(RECORDS PROVIDED Opens)
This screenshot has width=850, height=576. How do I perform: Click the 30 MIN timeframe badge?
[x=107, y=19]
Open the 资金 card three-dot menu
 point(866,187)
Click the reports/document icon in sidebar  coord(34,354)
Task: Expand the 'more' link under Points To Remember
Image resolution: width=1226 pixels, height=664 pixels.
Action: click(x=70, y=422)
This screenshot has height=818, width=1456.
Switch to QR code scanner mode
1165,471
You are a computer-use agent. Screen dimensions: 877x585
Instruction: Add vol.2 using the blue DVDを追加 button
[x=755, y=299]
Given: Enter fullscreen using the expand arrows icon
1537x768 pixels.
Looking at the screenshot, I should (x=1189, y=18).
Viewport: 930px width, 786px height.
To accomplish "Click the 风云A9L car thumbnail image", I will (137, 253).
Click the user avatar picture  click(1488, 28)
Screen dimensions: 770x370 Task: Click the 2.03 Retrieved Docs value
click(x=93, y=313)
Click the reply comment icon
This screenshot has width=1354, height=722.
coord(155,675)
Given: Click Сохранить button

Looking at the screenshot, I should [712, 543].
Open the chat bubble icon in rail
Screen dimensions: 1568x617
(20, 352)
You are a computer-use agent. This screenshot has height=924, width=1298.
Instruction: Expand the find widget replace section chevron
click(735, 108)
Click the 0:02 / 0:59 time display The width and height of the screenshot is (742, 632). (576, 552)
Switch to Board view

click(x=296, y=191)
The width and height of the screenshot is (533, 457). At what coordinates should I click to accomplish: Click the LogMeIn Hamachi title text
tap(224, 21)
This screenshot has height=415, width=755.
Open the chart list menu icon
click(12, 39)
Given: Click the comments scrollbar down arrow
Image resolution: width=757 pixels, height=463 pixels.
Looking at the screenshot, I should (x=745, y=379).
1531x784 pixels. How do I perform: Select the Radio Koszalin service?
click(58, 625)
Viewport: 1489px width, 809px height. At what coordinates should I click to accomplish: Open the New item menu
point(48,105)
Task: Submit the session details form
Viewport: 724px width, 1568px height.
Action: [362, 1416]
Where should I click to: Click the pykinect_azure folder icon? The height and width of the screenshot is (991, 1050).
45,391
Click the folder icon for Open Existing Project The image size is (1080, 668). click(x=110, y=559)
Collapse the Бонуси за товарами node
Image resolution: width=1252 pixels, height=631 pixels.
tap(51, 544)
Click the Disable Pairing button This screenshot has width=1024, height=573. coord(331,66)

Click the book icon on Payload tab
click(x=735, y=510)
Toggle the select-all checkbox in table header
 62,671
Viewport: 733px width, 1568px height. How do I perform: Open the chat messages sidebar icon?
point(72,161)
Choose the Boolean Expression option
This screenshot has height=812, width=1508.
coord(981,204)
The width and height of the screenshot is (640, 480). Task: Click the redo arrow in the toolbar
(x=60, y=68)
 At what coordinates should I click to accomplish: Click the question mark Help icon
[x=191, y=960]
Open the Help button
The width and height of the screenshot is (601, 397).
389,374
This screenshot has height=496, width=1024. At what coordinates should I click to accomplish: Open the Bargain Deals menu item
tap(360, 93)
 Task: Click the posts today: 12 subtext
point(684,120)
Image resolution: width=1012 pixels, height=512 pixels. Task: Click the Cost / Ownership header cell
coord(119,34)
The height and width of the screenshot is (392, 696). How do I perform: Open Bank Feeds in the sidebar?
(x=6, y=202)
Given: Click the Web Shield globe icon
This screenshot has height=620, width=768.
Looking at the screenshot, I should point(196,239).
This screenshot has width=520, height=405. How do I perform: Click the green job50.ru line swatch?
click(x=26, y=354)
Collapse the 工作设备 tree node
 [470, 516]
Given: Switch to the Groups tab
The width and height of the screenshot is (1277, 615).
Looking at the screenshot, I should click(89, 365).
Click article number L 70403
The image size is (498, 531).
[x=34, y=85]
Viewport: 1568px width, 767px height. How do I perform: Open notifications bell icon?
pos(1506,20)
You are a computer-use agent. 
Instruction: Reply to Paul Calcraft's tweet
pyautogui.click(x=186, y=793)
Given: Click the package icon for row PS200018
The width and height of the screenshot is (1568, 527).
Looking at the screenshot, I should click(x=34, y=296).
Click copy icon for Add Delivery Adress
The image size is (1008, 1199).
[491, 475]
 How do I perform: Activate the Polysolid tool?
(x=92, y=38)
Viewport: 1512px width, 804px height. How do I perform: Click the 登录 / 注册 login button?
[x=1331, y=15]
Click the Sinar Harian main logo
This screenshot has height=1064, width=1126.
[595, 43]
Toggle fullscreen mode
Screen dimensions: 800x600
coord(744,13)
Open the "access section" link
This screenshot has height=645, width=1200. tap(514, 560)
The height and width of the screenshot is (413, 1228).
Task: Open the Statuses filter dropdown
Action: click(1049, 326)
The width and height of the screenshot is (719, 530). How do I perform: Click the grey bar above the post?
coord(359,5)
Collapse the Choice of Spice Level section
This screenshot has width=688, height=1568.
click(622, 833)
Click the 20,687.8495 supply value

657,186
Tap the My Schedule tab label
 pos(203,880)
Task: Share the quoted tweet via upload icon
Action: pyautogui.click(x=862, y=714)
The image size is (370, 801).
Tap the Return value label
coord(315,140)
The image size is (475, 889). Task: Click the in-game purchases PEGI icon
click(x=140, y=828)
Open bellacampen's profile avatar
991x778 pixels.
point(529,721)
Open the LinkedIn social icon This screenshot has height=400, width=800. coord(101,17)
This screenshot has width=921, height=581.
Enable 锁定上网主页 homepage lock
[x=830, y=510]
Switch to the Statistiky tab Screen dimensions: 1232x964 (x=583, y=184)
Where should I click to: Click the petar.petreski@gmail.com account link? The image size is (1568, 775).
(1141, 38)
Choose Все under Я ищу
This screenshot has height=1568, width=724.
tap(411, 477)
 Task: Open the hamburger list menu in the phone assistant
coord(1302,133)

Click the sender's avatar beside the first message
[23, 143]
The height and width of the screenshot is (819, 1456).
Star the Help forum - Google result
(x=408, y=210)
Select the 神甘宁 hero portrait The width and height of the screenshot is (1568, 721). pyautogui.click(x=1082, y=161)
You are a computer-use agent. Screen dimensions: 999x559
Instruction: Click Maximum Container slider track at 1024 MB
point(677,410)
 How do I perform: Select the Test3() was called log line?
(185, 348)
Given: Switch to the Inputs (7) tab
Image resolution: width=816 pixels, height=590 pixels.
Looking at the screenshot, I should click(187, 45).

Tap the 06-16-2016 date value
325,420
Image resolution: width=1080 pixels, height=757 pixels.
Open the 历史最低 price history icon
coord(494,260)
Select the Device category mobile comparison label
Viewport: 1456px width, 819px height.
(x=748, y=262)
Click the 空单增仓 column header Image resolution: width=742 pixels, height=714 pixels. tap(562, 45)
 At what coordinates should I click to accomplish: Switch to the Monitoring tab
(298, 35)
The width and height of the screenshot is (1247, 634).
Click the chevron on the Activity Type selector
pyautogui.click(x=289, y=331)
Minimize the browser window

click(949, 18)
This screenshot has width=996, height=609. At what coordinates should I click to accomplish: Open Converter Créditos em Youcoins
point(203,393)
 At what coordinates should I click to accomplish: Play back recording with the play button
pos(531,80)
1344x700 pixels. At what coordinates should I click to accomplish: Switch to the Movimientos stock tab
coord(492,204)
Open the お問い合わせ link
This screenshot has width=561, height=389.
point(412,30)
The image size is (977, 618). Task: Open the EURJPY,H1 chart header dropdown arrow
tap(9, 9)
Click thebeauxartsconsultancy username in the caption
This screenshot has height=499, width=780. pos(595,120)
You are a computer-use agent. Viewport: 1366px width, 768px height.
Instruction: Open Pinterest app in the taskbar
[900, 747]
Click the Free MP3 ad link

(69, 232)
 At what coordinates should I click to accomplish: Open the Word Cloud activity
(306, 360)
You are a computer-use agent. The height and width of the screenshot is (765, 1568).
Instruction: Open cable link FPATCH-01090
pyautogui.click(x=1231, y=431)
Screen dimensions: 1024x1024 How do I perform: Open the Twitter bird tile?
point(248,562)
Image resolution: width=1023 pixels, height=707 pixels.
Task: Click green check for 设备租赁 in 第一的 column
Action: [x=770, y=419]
(RECORDS PROVIDED Closes)
> **REQUIREMENT**
Beginning with the first line of the entries, repeat each line exactly until you have reproduced the one containing "Click the reports/document", and add nothing further.

> **FINAL ANSWER**
This screenshot has width=850, height=576. How do I perform: Click the 30 MIN timeframe badge?
[x=107, y=19]
Open the 资金 card three-dot menu
 point(866,187)
Click the reports/document icon in sidebar  coord(34,354)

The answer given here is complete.